The base pointer rbp is pushed onto the stack, and the stack pointer rsp is moved into rbp; this makes it easier to access function parameters and local variables.
The local variables are stored at -4(%rbp) and -8(%rbp). Notice the difference 4, which is the size of the int on my machine.
This nomenclature roughly translates to 4 bytes before the address in rbp. Here, a and b will be moved into edx and eax respectively, and their addition is computed using
the addl opcode.
Subsequently, the stack frame is cleaned up by popping rbp from the stack, and the value is returned via ret
C/C++ specifics
From the GNU GCC manual:
You can actually grab the return or frame address of the function. The prototype of this utility looks like this:
void* __builtin_return_address(unsigned int level)
This function returns the return address of the function, or one of its callers. level is the number of frames to scan up the call stack.
level = 0 yields the return address of the current function.
level = 1 yields the address of the caller.
and so on.
On some platforms, additional post-processing is needed to get the actual address from __builtin-return_adresss. This is done as follows:
void* addr = __builtin_extract_return_addr( __builtin_return_address (...) );
To give an example, x86/x86-64 systems, stack protection is used, with something called a Stack Canary. It is some random value that is inserted typically between local variables and the return address. Before the function returns, this Canary value is checked. If that value is altered, the program is usually terminated to prevent malicious code from running. The GCC compiler is awesome, so it provides some stack smashing protections[2] as well.
Footnotes
[1] The Address Bus is used to carry the instruction from the PC to memory, and the fetched instruction is carried from memory to the Instruction Register by the Data Bus. The instruction is only temporarily placed in the IR. Modern memory buses connect directly to the DRAM chips, and have very low latency.
[2a] You can pass the -fstack-protector flag to detect buffer overflows on the stack. This is done by placing the Canary next to critical stack data, as explained earlier. However, this works only for functions that the compiler thinks is vulnerable. You can override this behaviour with the flag -fstack-protector-all for all functions.

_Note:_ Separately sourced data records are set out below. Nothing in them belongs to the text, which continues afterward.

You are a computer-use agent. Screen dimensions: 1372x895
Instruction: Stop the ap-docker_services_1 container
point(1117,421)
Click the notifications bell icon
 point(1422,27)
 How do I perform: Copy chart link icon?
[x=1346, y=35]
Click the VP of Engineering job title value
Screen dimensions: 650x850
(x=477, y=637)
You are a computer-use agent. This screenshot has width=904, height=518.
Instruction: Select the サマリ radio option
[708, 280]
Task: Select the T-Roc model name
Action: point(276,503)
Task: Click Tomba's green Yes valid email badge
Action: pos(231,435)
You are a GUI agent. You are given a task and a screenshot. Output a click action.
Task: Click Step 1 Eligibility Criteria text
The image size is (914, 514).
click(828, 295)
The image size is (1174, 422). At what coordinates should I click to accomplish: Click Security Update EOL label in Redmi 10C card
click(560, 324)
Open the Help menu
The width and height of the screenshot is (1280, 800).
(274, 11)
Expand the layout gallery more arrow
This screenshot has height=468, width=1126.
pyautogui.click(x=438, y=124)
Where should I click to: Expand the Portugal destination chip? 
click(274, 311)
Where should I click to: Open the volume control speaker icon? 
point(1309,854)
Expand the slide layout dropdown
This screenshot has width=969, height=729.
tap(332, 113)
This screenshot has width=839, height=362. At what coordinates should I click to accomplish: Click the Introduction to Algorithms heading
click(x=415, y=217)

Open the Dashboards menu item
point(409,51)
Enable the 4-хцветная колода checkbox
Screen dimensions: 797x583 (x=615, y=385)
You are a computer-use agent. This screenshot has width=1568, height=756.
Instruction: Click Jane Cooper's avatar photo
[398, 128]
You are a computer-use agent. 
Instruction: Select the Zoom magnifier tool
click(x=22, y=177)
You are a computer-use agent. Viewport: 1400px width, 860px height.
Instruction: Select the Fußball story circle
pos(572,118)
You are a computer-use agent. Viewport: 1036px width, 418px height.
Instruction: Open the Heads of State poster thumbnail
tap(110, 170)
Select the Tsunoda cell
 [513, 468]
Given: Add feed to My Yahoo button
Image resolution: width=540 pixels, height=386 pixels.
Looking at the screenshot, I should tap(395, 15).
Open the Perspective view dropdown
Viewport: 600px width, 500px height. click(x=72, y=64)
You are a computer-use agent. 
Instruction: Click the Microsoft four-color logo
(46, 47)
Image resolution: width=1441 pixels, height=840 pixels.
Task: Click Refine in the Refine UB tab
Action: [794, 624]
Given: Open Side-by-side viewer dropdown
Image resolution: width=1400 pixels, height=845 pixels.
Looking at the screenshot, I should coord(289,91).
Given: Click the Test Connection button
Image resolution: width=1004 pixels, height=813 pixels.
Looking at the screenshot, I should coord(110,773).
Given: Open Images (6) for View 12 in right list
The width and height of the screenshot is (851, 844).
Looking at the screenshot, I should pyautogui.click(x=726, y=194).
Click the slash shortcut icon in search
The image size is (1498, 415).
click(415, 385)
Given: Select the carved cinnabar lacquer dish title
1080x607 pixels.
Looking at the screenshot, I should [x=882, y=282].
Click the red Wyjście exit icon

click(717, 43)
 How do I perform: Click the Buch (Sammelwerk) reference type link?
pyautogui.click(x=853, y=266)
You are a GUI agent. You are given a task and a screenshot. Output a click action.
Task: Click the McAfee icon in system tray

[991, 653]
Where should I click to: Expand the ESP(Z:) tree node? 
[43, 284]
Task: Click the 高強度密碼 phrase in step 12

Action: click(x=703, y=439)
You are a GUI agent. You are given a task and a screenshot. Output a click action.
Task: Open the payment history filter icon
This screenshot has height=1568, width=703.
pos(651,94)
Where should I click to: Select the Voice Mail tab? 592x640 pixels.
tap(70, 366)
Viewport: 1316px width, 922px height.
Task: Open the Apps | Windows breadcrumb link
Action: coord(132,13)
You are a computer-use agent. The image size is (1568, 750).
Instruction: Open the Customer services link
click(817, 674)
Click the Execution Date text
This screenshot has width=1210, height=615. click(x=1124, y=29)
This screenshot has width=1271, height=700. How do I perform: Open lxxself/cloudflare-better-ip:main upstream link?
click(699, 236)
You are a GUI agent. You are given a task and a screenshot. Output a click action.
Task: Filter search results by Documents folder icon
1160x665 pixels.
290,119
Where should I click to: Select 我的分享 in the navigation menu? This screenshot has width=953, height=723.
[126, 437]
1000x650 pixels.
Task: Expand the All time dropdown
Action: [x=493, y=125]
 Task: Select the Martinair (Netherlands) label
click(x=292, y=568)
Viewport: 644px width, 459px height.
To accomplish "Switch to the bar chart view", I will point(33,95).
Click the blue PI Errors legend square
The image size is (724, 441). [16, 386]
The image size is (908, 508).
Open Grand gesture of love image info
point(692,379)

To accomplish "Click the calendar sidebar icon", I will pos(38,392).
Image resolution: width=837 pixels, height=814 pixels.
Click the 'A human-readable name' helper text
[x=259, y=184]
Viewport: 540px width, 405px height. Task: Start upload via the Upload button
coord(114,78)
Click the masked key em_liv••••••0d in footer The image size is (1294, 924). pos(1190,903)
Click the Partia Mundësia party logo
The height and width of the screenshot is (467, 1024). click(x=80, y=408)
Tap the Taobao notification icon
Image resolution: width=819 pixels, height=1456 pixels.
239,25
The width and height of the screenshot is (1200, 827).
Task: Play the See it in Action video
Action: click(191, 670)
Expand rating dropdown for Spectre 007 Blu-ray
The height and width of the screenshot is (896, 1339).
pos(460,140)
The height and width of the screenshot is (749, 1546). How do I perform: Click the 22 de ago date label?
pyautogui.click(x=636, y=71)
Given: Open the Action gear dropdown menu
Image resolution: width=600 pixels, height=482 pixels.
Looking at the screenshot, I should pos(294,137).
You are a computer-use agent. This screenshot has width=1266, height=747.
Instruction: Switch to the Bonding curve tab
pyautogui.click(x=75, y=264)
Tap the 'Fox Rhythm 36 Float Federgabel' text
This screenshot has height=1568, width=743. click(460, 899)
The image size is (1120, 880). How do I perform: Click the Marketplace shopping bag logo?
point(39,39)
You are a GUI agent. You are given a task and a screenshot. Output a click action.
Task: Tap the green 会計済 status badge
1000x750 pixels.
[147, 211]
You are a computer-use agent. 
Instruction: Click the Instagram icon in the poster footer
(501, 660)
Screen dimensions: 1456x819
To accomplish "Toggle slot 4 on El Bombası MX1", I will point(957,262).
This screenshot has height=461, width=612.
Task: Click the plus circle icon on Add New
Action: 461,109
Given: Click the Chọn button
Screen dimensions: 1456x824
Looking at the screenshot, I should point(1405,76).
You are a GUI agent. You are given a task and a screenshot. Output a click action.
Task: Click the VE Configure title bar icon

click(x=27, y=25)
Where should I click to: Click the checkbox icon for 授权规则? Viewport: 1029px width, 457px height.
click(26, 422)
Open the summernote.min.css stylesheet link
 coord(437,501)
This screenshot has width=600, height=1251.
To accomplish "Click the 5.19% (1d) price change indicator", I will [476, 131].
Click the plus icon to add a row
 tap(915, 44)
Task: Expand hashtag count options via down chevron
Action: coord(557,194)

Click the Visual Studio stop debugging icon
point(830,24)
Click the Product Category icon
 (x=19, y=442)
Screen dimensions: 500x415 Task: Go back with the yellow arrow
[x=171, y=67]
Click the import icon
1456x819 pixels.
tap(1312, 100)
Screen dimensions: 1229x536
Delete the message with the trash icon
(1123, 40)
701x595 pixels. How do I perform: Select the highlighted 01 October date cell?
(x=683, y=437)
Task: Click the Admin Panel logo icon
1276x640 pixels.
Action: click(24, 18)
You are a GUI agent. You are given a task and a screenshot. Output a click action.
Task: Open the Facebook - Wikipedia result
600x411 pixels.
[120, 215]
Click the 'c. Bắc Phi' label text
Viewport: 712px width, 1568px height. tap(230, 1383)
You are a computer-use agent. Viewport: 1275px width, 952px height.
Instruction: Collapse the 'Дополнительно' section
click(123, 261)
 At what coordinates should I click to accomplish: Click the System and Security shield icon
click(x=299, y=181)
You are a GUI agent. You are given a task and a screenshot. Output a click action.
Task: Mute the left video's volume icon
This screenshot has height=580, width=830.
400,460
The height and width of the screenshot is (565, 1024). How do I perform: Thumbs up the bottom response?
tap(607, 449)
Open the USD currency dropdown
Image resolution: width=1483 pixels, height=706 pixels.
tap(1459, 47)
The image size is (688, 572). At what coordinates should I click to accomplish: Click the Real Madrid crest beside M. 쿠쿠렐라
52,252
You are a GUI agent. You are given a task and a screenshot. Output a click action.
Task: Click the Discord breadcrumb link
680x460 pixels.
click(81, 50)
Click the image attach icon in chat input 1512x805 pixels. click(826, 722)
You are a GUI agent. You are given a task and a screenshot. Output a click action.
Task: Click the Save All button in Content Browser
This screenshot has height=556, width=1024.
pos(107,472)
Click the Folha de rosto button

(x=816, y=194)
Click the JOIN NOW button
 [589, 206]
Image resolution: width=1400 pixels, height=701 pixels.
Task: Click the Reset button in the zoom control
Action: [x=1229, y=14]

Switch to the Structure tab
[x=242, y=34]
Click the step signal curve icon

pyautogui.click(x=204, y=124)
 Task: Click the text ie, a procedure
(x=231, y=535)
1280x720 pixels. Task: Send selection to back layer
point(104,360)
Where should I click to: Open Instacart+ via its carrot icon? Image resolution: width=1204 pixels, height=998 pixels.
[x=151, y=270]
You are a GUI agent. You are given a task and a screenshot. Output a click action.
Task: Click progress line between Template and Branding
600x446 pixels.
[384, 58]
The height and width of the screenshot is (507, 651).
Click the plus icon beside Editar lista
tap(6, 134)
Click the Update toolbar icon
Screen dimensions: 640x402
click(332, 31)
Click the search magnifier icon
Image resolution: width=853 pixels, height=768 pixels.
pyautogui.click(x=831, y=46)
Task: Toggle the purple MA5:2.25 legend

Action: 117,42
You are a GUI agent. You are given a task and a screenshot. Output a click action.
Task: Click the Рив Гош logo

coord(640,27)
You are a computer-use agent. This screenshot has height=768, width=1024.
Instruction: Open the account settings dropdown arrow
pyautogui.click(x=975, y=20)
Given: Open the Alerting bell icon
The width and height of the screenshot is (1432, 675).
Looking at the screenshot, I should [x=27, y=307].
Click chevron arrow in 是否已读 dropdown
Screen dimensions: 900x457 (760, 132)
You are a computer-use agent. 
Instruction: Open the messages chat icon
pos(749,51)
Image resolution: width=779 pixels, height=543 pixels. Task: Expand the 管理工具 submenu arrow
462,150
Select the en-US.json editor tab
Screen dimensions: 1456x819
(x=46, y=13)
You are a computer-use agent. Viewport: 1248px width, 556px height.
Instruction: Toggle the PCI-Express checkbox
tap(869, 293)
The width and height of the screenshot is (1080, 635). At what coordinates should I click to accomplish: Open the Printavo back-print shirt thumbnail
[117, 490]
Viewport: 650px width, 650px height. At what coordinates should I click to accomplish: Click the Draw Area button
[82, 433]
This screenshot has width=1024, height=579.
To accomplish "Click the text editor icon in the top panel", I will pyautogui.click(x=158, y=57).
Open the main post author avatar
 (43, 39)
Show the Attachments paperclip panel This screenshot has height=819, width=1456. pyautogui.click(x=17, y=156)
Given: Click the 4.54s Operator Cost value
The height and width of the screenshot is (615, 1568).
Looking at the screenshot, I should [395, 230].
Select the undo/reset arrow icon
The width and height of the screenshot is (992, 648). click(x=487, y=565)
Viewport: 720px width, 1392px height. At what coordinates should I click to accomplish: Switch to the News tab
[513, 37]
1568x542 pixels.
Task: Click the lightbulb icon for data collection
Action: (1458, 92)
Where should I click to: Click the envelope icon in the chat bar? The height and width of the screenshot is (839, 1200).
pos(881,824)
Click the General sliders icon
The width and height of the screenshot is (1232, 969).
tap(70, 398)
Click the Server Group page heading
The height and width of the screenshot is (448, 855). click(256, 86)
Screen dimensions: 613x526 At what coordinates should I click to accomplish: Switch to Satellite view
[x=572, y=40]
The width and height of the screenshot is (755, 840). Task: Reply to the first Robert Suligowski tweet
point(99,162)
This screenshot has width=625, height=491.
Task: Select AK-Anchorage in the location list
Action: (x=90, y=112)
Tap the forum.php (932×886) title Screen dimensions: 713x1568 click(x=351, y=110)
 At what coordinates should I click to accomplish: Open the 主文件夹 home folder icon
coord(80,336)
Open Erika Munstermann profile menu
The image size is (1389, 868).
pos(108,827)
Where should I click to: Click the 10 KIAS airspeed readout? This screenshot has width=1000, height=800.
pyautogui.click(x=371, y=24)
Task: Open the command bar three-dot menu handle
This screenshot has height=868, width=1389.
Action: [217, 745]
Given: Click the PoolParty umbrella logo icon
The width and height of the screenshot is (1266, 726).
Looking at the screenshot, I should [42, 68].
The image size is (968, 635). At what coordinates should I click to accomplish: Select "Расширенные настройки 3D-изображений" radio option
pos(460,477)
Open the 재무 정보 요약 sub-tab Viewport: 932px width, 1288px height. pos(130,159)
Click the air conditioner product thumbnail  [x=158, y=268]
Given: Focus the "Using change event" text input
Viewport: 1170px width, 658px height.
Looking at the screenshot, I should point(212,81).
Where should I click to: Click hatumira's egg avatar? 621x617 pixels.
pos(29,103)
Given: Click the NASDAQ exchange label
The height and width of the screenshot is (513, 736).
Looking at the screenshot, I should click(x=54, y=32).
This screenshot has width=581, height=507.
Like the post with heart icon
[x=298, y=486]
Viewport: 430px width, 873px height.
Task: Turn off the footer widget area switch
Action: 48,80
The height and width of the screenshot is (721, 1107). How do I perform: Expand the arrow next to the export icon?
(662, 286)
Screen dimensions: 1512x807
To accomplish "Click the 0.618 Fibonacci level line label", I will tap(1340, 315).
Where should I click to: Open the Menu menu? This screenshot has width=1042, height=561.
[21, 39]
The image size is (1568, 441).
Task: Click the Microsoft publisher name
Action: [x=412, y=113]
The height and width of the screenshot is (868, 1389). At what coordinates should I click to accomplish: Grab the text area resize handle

tree TARGET_STACK_PROTECT_GUARD (void)
Via the TARGET_STACK_PROTECT_GUARD hook in GCC, the compiler can obtain the value of the Canary. I think this value is set during compilation.
A “guard” variable is created to detect stack smashing attacks, and it exists in the form of a global variable __stack_chk_guard.
This hook allows each architecture to provide its own implementation. I’m not familiar with GCC internals though, you can read more here.
[2b] Position Independent Executables (PIEs) allow the program code to be loaded at different addresses, making it more difficult for an attacker to predict the locations of specific code segments. You can enable PIE during compilation with the fPIE flag.
PIE exists to support Address Space Layout Randomization (ASLR) in executables. You can explore this in action by compiling a simple C program with te -g flag, and set br/eakpoints at different positions in the source file, and you’ll observe the randomization of addresses at the br/eakpoints.
I think you’ll need to call set disable-randomization off in GDB to turn on ASLR for the process. Otherwise, GDB will default to give fixed addresses.
On Linux, you can check if ASLR is on by running:
$ sudo cat /proc/sys/kernel/randomize_via_space
Usually with modern Linux kernels, it is enabled by default and set to a specific value of 2. You can read in-depth about PIE by taking a look at OpenBSD’s PIE implementation.